EGU General Assembly 2021
© Author(s) 2021. This work is distributed under
the Creative Commons Attribution 4.0 License.

A data-driven approach for lightning nowcasting with deep learning

Amirhossein Mostajabi1, Ehsan Mansouri1, Pedram Pad2, Marcos Rubinstein3, Andrea Dunbar2, and Farhad Rachidi1
Amirhossein Mostajabi et al.
  • 1Electromagnetic Compatibility Laboratory, Swiss Federal Institute of Technology (EPFL), Lausanne, Switzerland
  • 2Centre Suisse d’Electronique et de Microtechnique (CSEM), Neuchâtel, Switzerland
  • 3Institute for Information and Communication Technologies, University of Applied Sciences of Western Switzerland (HES-SO), Yverdon-les-Bains, Switzerland

Lightning is  responsible directly or indirectly, for significant human casualties and property damage worldwide. 1,2  It can cause injury and death in humans and animals, ignite fires, affect and destroy electronic devices, and cause electrical surges and system failures in airplanes and rockets.3–5 These severe and costly outcomes can be averted by predicting the lightning occurrence in advance and taking preventive actions accordingly. Therefore, a practical and fast lightning prediction method is of considerable value.
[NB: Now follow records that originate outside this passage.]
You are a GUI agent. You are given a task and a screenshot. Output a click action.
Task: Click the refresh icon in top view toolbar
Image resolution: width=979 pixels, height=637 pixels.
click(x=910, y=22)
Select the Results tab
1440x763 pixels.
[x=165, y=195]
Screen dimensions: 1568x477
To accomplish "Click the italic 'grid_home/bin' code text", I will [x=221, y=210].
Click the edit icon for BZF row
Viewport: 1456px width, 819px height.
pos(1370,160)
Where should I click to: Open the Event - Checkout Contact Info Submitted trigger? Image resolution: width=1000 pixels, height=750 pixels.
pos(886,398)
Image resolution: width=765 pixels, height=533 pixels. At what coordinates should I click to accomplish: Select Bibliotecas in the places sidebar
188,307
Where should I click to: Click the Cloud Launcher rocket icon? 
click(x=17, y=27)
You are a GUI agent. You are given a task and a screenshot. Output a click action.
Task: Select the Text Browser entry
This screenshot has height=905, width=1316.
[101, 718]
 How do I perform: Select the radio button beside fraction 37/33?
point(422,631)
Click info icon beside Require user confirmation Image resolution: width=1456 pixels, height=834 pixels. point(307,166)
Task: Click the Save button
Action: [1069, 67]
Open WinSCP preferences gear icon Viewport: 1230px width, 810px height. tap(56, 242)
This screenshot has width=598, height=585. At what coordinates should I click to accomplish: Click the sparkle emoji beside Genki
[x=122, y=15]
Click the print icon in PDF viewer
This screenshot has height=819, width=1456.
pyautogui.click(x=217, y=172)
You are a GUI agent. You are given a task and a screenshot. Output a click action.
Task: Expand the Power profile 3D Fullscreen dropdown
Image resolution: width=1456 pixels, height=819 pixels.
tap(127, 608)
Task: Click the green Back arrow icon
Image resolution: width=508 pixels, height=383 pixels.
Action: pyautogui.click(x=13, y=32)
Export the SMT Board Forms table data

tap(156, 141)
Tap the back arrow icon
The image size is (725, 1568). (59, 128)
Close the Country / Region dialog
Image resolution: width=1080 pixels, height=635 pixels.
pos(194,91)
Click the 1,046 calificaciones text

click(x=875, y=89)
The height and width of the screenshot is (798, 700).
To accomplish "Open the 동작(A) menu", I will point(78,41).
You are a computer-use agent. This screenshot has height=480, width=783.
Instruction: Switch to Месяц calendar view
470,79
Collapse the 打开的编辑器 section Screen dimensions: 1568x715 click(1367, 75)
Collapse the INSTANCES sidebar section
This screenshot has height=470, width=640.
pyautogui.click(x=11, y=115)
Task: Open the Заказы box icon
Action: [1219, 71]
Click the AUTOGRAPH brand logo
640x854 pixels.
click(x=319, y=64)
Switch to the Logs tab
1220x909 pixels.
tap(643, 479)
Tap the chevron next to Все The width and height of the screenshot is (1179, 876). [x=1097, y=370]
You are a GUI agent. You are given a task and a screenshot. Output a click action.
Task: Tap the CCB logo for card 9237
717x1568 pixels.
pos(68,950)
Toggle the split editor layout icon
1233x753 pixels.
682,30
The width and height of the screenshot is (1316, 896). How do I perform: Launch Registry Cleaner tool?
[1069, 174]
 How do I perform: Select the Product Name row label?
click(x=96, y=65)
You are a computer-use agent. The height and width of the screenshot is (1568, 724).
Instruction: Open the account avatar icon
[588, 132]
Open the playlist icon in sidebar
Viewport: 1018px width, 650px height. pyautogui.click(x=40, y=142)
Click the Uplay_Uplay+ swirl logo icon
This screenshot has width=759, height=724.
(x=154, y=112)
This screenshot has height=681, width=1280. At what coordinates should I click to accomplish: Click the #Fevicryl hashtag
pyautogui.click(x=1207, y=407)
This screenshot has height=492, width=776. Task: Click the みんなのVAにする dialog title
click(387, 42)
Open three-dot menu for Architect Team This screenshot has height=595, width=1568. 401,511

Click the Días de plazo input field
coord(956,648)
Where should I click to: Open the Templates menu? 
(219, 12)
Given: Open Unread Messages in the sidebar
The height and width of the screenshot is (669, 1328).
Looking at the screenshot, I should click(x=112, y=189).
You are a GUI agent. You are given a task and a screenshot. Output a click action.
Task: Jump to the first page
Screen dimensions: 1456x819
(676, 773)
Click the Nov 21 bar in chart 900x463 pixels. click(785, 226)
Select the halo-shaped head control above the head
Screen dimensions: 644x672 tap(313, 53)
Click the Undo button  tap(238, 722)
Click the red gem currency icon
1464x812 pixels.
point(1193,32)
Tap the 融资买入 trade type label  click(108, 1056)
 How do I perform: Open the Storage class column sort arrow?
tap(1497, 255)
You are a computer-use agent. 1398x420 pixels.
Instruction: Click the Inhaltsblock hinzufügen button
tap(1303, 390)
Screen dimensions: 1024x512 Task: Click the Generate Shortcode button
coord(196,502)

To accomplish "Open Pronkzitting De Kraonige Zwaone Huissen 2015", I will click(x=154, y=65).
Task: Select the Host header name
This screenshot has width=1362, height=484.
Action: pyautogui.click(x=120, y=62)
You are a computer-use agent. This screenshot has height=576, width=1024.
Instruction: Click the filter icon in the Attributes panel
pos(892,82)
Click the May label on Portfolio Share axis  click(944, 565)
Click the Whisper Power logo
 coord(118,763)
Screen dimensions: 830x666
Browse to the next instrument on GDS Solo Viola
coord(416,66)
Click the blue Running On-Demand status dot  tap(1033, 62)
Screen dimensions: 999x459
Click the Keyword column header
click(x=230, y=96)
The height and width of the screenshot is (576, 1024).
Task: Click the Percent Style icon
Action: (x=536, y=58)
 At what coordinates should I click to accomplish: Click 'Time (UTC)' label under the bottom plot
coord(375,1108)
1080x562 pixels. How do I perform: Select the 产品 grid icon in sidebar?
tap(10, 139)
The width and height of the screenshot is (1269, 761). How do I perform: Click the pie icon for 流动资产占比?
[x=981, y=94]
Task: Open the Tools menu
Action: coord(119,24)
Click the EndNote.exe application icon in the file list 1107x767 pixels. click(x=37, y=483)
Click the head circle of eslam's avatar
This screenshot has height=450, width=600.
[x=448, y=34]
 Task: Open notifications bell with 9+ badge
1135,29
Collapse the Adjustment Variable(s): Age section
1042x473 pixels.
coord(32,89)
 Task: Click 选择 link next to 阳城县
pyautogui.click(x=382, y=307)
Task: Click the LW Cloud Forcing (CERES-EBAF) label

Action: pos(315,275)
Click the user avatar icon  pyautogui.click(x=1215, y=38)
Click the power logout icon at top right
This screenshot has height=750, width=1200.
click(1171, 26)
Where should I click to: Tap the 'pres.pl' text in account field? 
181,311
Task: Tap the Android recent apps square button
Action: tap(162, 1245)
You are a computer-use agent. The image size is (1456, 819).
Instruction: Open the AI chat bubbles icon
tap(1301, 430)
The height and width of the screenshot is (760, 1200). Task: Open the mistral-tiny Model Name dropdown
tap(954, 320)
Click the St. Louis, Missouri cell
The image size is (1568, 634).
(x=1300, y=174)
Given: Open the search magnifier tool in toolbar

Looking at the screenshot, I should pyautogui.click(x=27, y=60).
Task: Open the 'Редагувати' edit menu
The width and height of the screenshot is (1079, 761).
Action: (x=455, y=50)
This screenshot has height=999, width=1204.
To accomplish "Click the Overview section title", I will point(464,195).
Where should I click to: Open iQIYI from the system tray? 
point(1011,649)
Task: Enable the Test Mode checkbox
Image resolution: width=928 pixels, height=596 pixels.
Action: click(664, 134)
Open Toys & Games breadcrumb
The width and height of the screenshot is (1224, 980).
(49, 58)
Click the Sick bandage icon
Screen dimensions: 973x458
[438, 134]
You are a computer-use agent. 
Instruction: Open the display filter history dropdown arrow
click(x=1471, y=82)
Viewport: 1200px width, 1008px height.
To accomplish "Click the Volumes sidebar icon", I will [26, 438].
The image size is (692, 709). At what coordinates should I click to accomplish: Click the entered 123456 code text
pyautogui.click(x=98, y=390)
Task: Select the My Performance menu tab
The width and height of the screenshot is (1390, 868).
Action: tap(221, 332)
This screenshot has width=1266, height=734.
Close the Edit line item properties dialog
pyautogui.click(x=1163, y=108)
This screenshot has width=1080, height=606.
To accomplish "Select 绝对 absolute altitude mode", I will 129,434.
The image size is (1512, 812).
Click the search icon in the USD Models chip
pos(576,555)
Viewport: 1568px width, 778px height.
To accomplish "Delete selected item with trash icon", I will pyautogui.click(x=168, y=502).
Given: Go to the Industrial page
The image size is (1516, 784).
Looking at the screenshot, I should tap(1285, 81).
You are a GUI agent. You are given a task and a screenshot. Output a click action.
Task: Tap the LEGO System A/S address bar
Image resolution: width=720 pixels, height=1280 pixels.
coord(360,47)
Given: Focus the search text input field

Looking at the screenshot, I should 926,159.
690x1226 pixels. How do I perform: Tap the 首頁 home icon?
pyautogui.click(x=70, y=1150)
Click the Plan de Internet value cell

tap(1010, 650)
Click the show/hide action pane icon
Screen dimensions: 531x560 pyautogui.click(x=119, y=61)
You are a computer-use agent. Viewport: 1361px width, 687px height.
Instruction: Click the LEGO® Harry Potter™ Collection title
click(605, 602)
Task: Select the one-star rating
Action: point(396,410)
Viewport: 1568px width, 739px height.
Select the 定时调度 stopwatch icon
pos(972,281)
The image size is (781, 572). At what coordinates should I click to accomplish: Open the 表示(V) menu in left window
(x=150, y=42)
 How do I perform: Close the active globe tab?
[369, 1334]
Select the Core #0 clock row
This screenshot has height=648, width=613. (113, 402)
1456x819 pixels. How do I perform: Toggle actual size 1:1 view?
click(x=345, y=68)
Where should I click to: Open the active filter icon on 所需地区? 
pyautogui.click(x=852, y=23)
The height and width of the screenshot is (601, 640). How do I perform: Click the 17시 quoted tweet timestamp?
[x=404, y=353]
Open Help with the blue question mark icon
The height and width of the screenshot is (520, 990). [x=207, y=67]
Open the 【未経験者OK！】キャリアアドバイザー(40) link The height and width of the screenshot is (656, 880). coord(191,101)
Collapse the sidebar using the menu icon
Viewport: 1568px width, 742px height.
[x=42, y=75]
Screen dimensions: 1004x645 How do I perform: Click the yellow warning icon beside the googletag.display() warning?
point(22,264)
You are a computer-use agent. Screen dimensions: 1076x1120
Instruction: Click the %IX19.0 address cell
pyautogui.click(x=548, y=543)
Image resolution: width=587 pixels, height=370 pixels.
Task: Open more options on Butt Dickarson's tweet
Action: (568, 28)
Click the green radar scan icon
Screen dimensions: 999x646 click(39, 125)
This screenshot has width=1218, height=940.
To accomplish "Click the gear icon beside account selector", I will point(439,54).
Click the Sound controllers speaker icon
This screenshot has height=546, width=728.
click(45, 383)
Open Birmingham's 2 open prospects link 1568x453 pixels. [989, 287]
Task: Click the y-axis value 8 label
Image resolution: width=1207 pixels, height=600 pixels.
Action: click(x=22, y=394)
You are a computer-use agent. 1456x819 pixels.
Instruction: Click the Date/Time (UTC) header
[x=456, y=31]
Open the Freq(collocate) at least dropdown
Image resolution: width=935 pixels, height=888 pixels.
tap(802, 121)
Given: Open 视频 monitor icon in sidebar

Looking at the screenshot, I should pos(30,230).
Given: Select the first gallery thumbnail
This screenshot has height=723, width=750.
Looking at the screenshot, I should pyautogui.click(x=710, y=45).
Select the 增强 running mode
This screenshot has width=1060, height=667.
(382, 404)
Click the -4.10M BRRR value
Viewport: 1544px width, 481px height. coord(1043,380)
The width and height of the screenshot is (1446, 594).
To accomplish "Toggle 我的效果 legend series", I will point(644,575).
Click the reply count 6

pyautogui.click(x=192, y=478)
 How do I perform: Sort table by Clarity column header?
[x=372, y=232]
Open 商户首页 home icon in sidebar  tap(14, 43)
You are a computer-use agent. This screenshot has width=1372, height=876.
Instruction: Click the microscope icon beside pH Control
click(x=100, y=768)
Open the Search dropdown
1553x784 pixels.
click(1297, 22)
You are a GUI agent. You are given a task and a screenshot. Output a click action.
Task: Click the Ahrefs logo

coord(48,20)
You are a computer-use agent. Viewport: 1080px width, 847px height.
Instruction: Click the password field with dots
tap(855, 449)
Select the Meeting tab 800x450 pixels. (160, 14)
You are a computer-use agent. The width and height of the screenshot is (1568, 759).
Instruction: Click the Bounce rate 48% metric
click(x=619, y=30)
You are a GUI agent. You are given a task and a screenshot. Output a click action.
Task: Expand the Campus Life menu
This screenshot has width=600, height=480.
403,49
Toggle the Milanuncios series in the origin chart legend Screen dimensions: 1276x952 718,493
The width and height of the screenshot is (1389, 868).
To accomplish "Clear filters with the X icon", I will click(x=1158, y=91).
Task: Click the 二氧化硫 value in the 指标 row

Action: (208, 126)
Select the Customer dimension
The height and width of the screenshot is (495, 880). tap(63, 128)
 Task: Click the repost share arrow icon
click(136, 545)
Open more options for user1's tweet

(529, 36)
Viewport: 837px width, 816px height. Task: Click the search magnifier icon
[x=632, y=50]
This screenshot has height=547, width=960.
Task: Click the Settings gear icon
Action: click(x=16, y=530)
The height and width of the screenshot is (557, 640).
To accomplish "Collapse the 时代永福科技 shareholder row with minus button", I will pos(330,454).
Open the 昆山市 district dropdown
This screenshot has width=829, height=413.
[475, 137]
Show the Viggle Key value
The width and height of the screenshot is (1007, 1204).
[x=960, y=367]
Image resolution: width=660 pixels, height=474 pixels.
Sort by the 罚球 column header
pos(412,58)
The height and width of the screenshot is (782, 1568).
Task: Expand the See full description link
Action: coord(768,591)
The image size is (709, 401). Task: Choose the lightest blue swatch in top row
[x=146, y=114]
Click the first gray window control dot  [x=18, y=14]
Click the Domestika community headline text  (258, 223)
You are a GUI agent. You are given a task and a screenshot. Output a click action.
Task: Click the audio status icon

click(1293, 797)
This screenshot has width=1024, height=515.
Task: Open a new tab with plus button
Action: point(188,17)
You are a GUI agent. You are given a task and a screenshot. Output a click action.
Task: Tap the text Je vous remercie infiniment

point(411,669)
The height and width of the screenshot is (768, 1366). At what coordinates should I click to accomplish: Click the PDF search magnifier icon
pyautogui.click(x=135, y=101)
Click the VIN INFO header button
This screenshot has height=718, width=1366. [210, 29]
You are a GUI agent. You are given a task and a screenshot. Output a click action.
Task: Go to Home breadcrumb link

Lightning is formed in the atmosphere through the combination of complex dynamic and microphysical processes, making it difficult to predict its occurrence using analytical or probabilistic approaches. In this work, we aim at leveraging advances in machine learning, deep learning, and pattern recognition to develop a lightning nowcasting model. Current numerical weather models rely on lightning parametrization. These models suffer from two drawbacks; the sequential nature of the model limits the computation speed, especially for nowcasting, and the recorded data are only used in the parametrization step and not in the prediction.6,7

To cope with these drawbacks, we propose to leverage the large amounts of available data to develop a fully data-driven approach with enhanced prediction speed based on deep neural networks. The developed lightning nowcasting model is based on a residual U-net architecture.8 The model consists of two paths from the input to the output: (i) a highway path copying the input to the output in the same way as the persistent baseline model does, and (ii) a fully convolutional U-net which learns to adjust the former path to reach the desired output. The U-net itself consists of a contracting part with alternating convolution, and max pooling layers followed by an expanding part of alternating upsampling, convolution, and concatenation layers.9–11

Our dataset consists of post-processed data of recorded lightning occurrences in 15-minute intervals over 60 days obtained from the GOES satellite over the Americas. We have optimized the model using data from the northern part of South America, a region characterized by high lightning activity. The model was then applied to other regions of the Americas. We are using 70-15-15% separation for training, validation, and test datasets. Upon completion of the training process, the model can achieve an overall F1 score of 70% with a lead time of 30 minutes over South America in fractions of a second. This is more than 25% increase in the F1 score compared to the persistent model which is used as our baseline forecast method.

To the best of our knowledge, our model is the first data-driven approach for lightning prediction. The developed model can pave the way to large-scale, efficient, and practical lightning prediction, which in turn can protect lives and save resources.

How to cite: Mostajabi, A., Mansouri, E., Pad, P., Rubinstein, M., Dunbar, A., and Rachidi, F.: A data-driven approach for lightning nowcasting with deep learning, EGU General Assembly 2021, online, 19–30 Apr 2021, EGU21-16377,, 2021.